Quantum Computing Inc. : l’innovateur efficace
Quantum Computing Inc. adopte une approche radicalement différente en utilisant la photonique, ce qui permet à ses systèmes de fonctionner à température ambiante, contrairement aux ordinateurs quantiques traditionnels qui nécessitent des unités de réfrigération massives. Cette technologie de pointe offre une polyvalence inégalée et permet de déployer des systèmes quantiques dans des centres de données standards ou des unités mobiles.
Le titre présente un fort intérêt à découvert (entre 20 % et 24 % du flottant), ce qui en fait un candidat potentiel pour un « short squeeze » – une hausse rapide du cours de l’action si les vendeurs à découvert sont contraints de racheter leurs positions. Avec un bêta pouvant dépasser 3,0, Quantum Computing Inc. est un investissement à haut risque et à haute récompense.
Honeywell International : l’ancre stratégique
Pour les investisseurs prudents, Honeywell International offre une option plus stable. L’entreprise est le propriétaire majoritaire de Quantinuum, un concurrent majeur d’IonQ dans le domaine des ions piégés. En tant que conglomérat industriel diversifié, Honeywell offre une protection contre la volatilité du marché quantique et verse un dividende régulier (environ 2,4 %).

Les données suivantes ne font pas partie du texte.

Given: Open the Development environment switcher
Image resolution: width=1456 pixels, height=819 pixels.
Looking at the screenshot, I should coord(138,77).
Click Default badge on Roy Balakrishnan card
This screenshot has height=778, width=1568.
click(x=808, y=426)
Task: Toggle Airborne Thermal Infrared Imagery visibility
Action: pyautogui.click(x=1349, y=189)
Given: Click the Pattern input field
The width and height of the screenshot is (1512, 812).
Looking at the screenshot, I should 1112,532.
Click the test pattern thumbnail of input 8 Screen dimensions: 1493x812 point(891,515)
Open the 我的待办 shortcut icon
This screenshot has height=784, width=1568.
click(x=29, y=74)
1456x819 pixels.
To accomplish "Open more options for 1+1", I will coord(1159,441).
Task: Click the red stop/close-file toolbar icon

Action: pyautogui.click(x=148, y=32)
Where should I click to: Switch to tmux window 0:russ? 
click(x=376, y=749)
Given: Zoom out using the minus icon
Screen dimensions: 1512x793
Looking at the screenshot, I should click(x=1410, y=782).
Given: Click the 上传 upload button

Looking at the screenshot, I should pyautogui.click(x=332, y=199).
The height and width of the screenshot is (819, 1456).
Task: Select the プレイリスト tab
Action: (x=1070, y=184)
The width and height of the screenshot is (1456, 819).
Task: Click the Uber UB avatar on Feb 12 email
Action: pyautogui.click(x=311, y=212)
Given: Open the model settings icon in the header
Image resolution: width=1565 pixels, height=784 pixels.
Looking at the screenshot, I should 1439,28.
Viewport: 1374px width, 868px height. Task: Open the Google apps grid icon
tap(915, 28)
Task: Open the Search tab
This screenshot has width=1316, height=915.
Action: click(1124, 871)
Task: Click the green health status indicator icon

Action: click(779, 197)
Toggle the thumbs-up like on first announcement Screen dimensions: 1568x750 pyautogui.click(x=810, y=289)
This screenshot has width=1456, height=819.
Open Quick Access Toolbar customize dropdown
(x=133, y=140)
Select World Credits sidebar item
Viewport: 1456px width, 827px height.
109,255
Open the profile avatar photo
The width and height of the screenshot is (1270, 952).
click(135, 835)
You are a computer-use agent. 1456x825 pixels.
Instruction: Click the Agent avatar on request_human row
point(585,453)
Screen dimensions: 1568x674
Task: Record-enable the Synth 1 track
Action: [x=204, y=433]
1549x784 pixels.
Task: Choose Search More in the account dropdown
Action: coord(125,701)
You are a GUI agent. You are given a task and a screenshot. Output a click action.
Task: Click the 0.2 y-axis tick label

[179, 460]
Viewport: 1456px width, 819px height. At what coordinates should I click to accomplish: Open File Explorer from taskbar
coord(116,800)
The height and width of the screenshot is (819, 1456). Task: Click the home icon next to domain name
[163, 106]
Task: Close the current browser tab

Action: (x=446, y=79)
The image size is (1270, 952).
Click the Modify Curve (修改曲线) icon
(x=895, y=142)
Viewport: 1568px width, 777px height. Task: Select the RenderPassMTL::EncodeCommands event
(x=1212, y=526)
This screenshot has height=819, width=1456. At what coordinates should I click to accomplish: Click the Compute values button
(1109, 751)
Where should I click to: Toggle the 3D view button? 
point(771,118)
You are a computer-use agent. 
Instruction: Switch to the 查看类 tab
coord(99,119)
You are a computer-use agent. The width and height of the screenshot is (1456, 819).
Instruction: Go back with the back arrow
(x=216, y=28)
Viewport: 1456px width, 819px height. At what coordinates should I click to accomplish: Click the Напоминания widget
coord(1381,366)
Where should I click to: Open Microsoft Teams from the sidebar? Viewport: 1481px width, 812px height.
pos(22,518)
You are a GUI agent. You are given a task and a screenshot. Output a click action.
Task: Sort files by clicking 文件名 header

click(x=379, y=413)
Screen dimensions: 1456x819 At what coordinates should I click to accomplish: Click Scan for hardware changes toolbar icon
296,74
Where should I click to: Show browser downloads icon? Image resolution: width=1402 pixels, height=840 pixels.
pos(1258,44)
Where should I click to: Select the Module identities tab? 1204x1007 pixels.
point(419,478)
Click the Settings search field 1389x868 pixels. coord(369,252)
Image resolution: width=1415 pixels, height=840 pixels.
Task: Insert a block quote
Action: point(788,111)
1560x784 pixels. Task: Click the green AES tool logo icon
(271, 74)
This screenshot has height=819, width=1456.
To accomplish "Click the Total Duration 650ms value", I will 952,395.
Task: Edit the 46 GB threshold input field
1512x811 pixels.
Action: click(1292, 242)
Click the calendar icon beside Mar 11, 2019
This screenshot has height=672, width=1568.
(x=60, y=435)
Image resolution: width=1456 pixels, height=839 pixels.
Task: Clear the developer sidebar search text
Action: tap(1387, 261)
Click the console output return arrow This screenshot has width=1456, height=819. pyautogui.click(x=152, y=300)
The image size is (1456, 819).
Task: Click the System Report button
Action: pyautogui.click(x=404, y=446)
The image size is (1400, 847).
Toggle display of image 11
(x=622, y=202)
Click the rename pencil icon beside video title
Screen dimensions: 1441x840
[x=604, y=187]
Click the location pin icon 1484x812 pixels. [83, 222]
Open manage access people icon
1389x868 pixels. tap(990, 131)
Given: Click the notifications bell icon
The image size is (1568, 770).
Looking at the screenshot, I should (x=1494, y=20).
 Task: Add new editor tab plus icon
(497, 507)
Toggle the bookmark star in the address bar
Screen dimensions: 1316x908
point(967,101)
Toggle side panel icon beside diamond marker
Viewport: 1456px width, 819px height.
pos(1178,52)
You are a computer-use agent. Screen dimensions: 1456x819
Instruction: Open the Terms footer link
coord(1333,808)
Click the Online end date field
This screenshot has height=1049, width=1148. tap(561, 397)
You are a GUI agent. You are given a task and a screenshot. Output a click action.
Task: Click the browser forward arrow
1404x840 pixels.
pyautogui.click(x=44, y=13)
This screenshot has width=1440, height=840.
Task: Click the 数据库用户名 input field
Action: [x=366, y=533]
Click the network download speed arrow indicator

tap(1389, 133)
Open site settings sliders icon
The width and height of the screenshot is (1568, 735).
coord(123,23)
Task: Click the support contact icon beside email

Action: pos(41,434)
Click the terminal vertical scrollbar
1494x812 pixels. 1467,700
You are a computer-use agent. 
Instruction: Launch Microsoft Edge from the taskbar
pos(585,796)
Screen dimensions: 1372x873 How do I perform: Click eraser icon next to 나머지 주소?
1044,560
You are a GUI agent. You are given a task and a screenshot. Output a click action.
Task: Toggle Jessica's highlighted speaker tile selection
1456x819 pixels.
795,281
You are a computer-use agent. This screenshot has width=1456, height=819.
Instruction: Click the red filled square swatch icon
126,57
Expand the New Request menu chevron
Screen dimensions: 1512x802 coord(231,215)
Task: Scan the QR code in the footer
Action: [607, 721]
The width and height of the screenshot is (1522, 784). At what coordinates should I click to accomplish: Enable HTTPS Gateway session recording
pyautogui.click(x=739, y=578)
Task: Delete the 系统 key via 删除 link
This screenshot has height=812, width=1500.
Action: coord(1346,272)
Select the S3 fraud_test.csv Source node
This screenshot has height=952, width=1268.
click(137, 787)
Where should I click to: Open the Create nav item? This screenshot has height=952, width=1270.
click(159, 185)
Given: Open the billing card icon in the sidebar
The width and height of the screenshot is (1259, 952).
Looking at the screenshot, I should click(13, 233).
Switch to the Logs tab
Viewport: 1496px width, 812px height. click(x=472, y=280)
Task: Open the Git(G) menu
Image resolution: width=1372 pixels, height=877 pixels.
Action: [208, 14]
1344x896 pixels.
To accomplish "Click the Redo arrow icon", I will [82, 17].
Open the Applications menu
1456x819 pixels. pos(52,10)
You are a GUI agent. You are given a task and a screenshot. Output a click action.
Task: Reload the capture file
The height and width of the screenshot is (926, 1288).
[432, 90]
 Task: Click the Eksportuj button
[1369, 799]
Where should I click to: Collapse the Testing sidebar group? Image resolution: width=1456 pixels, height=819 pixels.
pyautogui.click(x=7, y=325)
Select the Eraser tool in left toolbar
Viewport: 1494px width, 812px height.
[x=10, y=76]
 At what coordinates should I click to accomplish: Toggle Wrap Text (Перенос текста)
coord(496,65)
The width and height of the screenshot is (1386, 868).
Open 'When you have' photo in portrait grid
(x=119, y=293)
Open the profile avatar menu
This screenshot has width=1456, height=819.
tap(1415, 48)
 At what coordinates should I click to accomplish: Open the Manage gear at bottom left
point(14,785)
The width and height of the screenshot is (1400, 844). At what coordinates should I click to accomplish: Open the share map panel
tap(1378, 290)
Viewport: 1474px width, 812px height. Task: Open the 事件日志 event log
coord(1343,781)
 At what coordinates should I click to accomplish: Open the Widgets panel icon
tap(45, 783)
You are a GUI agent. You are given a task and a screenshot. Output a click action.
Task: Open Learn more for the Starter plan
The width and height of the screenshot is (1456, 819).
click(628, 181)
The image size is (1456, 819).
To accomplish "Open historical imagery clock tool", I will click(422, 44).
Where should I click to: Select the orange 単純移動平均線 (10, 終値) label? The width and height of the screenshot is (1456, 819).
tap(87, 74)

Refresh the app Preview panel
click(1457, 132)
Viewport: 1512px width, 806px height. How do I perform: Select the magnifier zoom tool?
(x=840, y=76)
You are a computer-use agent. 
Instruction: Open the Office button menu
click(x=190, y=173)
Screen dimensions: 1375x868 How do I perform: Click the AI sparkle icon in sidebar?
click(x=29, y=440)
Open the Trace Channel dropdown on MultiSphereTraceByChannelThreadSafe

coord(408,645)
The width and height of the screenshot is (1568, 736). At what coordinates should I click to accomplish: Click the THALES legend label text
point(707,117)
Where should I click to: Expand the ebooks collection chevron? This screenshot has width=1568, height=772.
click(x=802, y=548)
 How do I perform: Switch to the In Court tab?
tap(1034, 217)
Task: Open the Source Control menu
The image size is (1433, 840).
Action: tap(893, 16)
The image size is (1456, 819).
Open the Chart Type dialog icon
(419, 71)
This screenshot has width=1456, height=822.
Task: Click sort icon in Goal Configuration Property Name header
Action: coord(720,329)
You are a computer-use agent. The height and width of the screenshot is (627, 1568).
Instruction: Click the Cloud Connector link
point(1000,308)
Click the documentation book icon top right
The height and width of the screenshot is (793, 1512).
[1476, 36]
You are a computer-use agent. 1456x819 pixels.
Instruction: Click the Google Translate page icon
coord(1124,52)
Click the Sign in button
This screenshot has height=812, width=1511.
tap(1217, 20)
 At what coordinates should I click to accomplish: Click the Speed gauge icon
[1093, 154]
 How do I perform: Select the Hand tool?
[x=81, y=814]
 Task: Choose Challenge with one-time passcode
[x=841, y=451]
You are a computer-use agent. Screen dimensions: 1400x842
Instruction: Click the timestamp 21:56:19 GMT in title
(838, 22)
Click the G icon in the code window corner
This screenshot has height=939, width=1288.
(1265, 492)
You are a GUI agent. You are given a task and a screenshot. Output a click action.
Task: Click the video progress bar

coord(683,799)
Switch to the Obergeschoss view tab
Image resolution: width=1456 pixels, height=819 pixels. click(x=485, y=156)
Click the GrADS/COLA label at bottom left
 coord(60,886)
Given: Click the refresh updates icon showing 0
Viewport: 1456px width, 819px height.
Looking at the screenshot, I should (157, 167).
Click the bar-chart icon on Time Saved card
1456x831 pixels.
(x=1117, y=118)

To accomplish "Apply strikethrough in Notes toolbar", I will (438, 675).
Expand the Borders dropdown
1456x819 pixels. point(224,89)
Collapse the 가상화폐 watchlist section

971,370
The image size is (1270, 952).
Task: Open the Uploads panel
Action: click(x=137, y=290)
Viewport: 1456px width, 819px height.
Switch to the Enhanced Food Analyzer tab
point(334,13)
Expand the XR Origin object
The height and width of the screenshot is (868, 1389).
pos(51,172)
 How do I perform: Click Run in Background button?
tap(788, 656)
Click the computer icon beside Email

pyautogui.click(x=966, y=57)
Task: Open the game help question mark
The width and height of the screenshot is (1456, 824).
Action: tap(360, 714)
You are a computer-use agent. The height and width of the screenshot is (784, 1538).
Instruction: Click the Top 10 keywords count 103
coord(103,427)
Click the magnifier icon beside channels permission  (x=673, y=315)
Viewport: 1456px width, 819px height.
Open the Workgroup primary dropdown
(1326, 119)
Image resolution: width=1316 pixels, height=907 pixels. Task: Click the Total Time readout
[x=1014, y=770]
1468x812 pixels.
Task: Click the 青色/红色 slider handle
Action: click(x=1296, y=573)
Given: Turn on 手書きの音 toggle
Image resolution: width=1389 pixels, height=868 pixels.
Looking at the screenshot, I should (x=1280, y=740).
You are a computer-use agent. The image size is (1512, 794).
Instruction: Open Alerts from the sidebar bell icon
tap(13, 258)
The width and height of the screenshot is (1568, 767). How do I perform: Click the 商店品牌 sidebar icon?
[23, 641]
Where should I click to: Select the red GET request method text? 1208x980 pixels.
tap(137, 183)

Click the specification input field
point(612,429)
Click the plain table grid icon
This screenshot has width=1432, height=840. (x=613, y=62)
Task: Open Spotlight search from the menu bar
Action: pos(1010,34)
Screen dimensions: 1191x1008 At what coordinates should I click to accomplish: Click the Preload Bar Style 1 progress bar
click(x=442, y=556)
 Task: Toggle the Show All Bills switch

De plus, une éventuelle introduction en bourse de Quantinuum pourrait libérer de la valeur pour les actionnaires d’Honeywell. L’entreprise représente donc un point d’ancrage idéal pour un portefeuille diversifié dans le secteur de l’informatique quantique.
La transition vers les qubits logiques a clarifié le paysage de l’investissement, mais les risques persistent. Pour maximiser les chances de succès, il est conseillé de constituer un portefeuille diversifié, incluant des entreprises à fort potentiel de croissance (IonQ), des options de « short squeeze » (Quantum Computing Inc.) et des valeurs refuges (Honeywell). L’infrastructure de l’économie quantique est en cours de construction, et la course est officiellement lancée.